EXCERPT:
···

Question

Make the $$u$$ -substitution and evaluate the resulting definite integral.$$\int_{0}^{+\infty} \frac{e^{-x}}{\sqrt{1-e^{-2 x}}} d x ; u=e^{-x}$$

Answer

**step1 Perform the Substitution for the Variable**

We are given the substitution $$u = e^{-x}$$. To change the integral to be in terms of $$u$$, we first need to find the differential $$du$$ in terms of $$dx$$. We differentiate $$u$$ with respect to $$x$$.

$$u = e^{-x}$$

$$\frac{du}{dx} = \frac{d}{dx}(e^{-x}) = -e^{-x}$$

From this, we can express $$du$$ and solve for $$e^{-x} dx$$.

$$du = -e^{-x} dx$$

$$e^{-x} dx = -du$$

**step2 Transform the Integrand**

Now, we will rewrite the rest of the integrand in terms of $$u$$. The term $$e^{-2x}$$ can be expressed using $$u$$ because $$e^{-2x}$$ is the square of $$e^{-x}$$.

$$e^{-2x} = (e^{-x})^2$$

$$e^{-2x} = u^2$$

We substitute $$e^{-x} dx = -du$$ and $$e^{-2x} = u^2$$ into the original integral, rewriting the integral in terms of $$u$$.

$$\int \frac{e^{-x}}{\sqrt{1-e^{-2x}}} dx = \int \frac{1}{\sqrt{1-(e^{-x})^2}} (e^{-x} dx)$$

$$= \int \frac{1}{\sqrt{1-u^2}} (-du)$$

$$= -\int \frac{1}{\sqrt{1-u^2}} du$$

**step3 Change the Limits of Integration**

Since this is a definite integral, the limits of integration must also be changed from values of $$x$$ to their corresponding values of $$u$$ using the substitution $$u=e^{-x}$$.

···

PROMPT: In the worked integral solution, what does step 1 find that e^(-x) dx equals in terms of u?

Records from a dataset:
···

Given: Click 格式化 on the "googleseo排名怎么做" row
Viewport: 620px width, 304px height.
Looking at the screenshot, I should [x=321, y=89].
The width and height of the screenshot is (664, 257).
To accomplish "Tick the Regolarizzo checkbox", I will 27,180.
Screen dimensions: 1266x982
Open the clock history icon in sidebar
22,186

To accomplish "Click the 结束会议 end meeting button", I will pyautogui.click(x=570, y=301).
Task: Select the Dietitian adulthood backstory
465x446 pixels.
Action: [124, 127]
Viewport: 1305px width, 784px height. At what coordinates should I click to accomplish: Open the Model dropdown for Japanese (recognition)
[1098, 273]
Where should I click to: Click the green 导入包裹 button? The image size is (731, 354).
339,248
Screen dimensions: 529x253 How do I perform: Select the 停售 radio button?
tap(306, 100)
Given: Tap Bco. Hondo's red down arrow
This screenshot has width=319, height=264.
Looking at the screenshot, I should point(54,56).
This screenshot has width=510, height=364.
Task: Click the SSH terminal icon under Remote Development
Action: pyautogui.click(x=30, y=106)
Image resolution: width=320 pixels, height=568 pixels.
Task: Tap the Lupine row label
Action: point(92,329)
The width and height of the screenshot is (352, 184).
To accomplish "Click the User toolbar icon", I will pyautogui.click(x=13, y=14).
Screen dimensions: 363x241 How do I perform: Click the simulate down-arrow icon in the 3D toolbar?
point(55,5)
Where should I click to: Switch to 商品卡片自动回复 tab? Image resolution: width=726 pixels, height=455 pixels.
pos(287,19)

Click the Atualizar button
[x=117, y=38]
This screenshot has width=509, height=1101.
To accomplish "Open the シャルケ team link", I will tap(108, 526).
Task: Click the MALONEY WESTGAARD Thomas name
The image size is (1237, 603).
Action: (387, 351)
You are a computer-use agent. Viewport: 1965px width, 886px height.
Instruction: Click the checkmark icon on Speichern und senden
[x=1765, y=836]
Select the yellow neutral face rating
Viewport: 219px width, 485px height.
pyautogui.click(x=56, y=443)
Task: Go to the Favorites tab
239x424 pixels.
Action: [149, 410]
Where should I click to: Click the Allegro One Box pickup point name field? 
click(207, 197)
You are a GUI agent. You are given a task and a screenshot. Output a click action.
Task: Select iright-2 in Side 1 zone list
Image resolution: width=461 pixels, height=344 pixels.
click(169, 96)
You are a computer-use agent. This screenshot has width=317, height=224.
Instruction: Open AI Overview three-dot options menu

···

EXERCISE RESPONSE: e^(-x) dx = -du